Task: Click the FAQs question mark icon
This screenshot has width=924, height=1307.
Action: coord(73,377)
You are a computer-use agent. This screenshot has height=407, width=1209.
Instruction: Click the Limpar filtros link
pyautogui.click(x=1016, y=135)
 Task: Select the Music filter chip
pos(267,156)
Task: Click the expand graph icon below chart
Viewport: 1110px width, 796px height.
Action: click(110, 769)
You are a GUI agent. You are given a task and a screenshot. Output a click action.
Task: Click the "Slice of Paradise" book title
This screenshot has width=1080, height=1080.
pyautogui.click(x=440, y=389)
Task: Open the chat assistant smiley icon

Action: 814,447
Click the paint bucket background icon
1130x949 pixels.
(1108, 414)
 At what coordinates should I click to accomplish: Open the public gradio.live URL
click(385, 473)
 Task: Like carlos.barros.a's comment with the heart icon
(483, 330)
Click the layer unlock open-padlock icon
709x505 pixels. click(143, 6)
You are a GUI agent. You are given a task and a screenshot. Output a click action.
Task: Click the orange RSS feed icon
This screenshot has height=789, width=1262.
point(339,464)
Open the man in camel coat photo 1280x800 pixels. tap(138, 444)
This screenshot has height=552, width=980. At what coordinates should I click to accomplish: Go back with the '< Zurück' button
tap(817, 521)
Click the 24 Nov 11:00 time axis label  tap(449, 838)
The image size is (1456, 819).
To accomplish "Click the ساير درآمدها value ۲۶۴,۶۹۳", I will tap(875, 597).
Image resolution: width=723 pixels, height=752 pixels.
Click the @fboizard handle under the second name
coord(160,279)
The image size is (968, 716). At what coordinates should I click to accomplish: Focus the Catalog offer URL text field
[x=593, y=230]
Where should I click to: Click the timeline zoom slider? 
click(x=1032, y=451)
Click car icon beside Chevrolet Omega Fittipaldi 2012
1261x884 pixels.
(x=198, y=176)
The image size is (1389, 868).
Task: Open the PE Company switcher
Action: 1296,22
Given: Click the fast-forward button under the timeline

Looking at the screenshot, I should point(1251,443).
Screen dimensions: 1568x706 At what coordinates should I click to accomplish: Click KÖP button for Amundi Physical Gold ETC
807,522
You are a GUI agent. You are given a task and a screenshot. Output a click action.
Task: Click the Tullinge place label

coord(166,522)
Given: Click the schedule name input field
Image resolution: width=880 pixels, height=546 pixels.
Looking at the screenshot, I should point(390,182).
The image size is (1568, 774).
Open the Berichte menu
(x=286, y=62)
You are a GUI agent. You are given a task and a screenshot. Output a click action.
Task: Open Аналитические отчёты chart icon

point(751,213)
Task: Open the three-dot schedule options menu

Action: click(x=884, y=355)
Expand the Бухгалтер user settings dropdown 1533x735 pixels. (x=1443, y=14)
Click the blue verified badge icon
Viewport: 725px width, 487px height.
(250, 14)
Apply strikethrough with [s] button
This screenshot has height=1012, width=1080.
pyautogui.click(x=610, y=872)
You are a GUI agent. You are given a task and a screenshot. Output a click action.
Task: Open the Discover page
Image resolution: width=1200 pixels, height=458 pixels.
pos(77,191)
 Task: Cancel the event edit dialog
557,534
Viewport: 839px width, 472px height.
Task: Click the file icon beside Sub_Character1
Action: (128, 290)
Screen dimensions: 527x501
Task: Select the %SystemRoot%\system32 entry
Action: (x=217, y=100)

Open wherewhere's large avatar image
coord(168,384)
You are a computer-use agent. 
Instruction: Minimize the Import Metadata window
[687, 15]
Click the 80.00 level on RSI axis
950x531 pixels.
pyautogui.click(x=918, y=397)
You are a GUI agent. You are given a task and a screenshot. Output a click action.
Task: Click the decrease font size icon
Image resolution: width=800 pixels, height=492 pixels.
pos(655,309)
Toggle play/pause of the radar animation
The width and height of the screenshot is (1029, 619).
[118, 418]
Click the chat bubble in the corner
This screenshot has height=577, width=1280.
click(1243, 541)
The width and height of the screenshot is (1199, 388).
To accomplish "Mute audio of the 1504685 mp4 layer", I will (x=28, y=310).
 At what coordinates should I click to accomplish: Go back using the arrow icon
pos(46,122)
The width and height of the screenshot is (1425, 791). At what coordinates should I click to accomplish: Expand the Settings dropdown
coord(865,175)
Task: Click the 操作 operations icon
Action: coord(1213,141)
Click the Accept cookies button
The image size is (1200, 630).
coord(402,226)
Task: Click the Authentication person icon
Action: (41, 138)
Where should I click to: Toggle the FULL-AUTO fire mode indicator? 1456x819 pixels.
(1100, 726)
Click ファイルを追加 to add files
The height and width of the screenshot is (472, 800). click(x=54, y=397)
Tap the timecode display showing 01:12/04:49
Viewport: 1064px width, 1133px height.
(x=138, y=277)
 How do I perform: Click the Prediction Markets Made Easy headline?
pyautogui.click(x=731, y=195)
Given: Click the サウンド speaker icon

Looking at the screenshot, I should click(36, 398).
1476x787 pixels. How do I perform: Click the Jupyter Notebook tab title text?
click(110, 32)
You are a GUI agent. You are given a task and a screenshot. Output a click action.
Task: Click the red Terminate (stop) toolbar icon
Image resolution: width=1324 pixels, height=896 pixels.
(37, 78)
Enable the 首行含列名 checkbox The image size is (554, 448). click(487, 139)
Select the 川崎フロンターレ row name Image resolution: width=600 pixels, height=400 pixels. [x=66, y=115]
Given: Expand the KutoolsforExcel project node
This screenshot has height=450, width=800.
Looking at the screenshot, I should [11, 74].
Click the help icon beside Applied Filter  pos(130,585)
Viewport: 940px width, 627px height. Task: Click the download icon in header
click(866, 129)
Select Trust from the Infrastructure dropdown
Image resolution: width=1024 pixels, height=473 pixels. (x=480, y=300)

§

Filter the lines above, keeping each one that contains the string "computer".

● Task result
You are a computer-use agent. This screenshot has height=407, width=1209.
You are a computer-use agent. 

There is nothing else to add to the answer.